**Task item**
The listing is to be reproduced in full, with no character altered.

■ ■ ■ ■ ■ ■ ■

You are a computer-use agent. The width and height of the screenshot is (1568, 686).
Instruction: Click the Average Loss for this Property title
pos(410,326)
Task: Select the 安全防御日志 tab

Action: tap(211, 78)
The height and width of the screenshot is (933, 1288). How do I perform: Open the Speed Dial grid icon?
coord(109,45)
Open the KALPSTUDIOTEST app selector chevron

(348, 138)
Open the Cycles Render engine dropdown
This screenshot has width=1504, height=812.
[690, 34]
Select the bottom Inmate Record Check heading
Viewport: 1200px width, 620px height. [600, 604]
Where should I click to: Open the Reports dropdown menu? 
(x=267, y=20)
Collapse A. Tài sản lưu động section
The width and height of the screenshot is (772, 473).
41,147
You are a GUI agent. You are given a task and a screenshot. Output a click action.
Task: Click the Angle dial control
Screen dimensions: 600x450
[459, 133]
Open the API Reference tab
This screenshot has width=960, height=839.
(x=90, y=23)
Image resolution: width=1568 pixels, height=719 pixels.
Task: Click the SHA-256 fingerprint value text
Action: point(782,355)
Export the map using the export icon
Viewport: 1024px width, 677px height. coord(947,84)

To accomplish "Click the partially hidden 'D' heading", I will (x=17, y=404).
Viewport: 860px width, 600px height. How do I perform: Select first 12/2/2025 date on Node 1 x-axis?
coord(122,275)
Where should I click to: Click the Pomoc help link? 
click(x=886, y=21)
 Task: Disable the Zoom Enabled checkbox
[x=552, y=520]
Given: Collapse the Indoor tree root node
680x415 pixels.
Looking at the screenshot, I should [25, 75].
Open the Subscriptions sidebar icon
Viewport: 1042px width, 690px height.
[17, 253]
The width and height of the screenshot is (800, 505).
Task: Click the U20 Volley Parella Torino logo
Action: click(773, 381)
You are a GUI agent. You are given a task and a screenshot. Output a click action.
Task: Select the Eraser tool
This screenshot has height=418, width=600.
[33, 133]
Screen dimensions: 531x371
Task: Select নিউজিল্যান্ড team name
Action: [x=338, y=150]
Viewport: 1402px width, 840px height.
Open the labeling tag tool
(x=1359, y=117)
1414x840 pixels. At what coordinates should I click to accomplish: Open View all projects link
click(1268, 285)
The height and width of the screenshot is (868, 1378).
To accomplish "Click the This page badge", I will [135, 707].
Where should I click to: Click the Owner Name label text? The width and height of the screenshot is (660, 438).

■ ■ ■ ■ ■ ■ ■

**Exercise solution**
You are a computer-use agent. The width and height of the screenshot is (1568, 686).
Instruction: Click the Average Loss for this Property title
pos(410,326)
Task: Select the 安全防御日志 tab

Action: tap(211, 78)
The height and width of the screenshot is (933, 1288). How do I perform: Open the Speed Dial grid icon?
coord(109,45)
Open the KALPSTUDIOTEST app selector chevron

(348, 138)
Open the Cycles Render engine dropdown
This screenshot has width=1504, height=812.
[690, 34]
Select the bottom Inmate Record Check heading
Viewport: 1200px width, 620px height. [600, 604]
Where should I click to: Open the Reports dropdown menu? 
(x=267, y=20)
Collapse A. Tài sản lưu động section
The width and height of the screenshot is (772, 473).
41,147
You are a GUI agent. You are given a task and a screenshot. Output a click action.
Task: Click the Angle dial control
Screen dimensions: 600x450
[459, 133]
Open the API Reference tab
This screenshot has width=960, height=839.
(x=90, y=23)
Image resolution: width=1568 pixels, height=719 pixels.
Task: Click the SHA-256 fingerprint value text
Action: point(782,355)
Export the map using the export icon
Viewport: 1024px width, 677px height. coord(947,84)

To accomplish "Click the partially hidden 'D' heading", I will (x=17, y=404).
Viewport: 860px width, 600px height. How do I perform: Select first 12/2/2025 date on Node 1 x-axis?
coord(122,275)
Where should I click to: Click the Pomoc help link? 
click(x=886, y=21)
 Task: Disable the Zoom Enabled checkbox
[x=552, y=520]
Given: Collapse the Indoor tree root node
680x415 pixels.
Looking at the screenshot, I should [25, 75].
Open the Subscriptions sidebar icon
Viewport: 1042px width, 690px height.
[17, 253]
The width and height of the screenshot is (800, 505).
Task: Click the U20 Volley Parella Torino logo
Action: click(773, 381)
You are a GUI agent. You are given a task and a screenshot. Output a click action.
Task: Select the Eraser tool
This screenshot has height=418, width=600.
[33, 133]
Screen dimensions: 531x371
Task: Select নিউজিল্যান্ড team name
Action: [x=338, y=150]
Viewport: 1402px width, 840px height.
Open the labeling tag tool
(x=1359, y=117)
1414x840 pixels. At what coordinates should I click to accomplish: Open View all projects link
click(1268, 285)
The height and width of the screenshot is (868, 1378).
To accomplish "Click the This page badge", I will [135, 707].
Where should I click to: Click the Owner Name label text? The width and height of the screenshot is (660, 438).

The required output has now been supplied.